NAPOLEON’S MILITARY CARRIAGE, CAPTURED ON THE RETREAT FROM WATERLOO
This was discovered by Mr. Joseph Tussaud in London in 1842 and purchased for the Tussaud collection.
But what we are particularly concerned to tell at this moment is the story of the strange coincidence by which the Waterloo carriage was secured for the Exhibition. In all the wonderful happenings associated with this place, possibly none is quite so simple and yet so surprising as this. Mr. Joseph Tussaud, the elder son of Madame Tussaud, was a great lover of London, and it was his delight to roam leisurely about the Metropolis, studying the streets and byways and the people who traversed them.
In one of these peregrinations during the spring of 1842 he found himself leaning over the parapet of London Bridge, watching the movements of the diversified craft on the river, when he observed by the wharves of Billingsgate a carriage being hoisted ashore from the deck of a ship like a huge spider hanging from its web.
That in itself was probably a fairly frequent occurrence, and it would have passed from Mr. Tussaud’s memory except for what followed. There were numbers of people looking over the bridge—as may be seen to-day, and will be seen for many a day to come—and my great-uncle suddenly heard the voice of a countryman next to him saying, “That’s a very fine carriage, but I know where there’s a finer that some people would give a lot to have. I could take you to a place where you could see the selfsame carriage in which Napoleon tried to escape from Waterloo.”
This was news indeed to a Tussaud—the one man in all London to whom it mattered most—and it may be imagined that the countryman was encouraged to go on with his story and show the way to the coveted relic. The carriage, which has since been of inestimable value to Madame Tussaud’s, was traced to a repository in Gray’s Inn Road, belonging to one Robert Jeffreys, “a respectable coach manufacturer, who took the carriage in part payment of a bad debt,” as explained in a contemporary news-sheet. Did ever time play a trick like that with the carriage of an Emperor? “In part payment of a bad debt!” Who the debtor was, there is no telling now; it is, however, known that the carriage had been bought at a Tattersall auction, when short-sighted speculators let Napoleon’s chariot go cheap.
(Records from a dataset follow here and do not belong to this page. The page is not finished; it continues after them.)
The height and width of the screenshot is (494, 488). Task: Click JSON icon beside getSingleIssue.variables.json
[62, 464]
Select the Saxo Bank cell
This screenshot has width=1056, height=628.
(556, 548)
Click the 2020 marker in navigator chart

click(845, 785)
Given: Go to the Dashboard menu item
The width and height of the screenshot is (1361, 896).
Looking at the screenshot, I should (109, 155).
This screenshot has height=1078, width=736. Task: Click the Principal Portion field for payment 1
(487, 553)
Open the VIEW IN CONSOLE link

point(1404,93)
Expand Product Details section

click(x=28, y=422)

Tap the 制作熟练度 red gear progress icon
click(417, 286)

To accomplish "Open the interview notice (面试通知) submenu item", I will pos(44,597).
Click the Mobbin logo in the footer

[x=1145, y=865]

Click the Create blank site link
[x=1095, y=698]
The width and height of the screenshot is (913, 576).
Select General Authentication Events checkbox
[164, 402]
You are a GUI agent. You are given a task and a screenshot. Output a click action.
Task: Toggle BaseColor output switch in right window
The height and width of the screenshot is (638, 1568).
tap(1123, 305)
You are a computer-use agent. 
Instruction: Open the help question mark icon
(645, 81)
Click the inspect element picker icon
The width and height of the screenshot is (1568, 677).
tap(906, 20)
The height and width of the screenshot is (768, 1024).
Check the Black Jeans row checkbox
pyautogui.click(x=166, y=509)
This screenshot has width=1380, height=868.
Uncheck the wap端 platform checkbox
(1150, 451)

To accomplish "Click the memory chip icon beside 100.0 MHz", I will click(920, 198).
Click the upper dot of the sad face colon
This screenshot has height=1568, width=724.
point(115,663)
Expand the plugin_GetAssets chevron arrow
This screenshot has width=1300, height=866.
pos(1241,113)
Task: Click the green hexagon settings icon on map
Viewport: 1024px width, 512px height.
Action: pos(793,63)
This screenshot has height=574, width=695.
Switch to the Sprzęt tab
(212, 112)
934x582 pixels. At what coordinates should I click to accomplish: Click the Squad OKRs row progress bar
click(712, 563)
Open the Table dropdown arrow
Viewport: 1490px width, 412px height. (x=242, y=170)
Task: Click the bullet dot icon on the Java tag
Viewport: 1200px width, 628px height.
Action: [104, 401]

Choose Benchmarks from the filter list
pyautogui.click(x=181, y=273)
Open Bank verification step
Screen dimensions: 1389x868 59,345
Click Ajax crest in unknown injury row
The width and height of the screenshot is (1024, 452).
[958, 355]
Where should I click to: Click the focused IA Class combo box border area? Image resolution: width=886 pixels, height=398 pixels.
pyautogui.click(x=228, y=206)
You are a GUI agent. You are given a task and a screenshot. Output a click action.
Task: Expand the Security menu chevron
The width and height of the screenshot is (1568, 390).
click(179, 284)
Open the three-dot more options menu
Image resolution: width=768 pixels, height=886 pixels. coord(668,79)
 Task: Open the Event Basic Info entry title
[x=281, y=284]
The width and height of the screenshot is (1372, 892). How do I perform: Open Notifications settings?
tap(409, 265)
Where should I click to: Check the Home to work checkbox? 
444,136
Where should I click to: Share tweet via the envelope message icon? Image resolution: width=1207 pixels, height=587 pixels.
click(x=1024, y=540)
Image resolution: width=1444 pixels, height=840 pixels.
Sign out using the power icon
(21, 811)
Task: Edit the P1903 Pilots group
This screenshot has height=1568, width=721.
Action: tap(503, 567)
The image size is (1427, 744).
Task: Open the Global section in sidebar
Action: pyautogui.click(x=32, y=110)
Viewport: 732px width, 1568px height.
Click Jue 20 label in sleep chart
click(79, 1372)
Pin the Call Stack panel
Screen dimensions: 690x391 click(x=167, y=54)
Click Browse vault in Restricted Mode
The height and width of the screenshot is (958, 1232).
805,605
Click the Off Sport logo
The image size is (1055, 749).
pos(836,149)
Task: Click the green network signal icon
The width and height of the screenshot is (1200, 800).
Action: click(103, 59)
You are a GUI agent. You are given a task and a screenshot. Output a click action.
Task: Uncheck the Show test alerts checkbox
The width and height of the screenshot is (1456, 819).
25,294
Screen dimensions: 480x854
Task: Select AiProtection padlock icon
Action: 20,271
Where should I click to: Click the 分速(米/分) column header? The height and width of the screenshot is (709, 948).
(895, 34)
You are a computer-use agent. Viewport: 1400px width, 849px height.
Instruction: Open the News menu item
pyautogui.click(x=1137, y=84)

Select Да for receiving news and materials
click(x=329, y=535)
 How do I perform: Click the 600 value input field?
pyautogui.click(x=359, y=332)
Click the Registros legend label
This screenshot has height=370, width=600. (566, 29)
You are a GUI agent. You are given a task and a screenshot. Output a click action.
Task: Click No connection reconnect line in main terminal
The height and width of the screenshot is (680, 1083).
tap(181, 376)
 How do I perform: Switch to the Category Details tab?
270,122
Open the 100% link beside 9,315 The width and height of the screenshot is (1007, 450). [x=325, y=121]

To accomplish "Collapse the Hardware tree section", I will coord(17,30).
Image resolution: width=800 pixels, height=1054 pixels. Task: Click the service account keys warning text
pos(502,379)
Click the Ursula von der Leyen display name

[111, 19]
Previously the carriage had earned a fortune for Mr. William Bullock, who took it round the country as an exhibit, which the people flocked in their thousands to see, till the novelty wore off and the carriage was rolled into the repository of Jeffreys, the coach-builder, where it remained for years with none to do it reverence. An early cartoon by Cruikshank, in November of the Waterloo year, portrays a clamorous crowd surrounding the carriage when on view at the Egyptian Hall, and, it must be admitted, treating it with scant respect.
The carriage had been sent as a present to George IV when Prince Regent, and in due time it arrived at Carlton House with four high-stepping Normandy horses. Blackwood’s Magazine of March, 1817, states that “Bonaparte’s military carriage has excited more interest as an exhibit than anything for a number of years.” The manner in which the four horses were driven through the city by the French coachman, Jean Hornn, who lost his right arm when the carriage was captured, proves the excellent manner in which the horses were broken in. Mr. Bullock, in whose hands this splendid trophy of victory was placed by the Government, is said to have cleared £26,000 by his exhibition of it.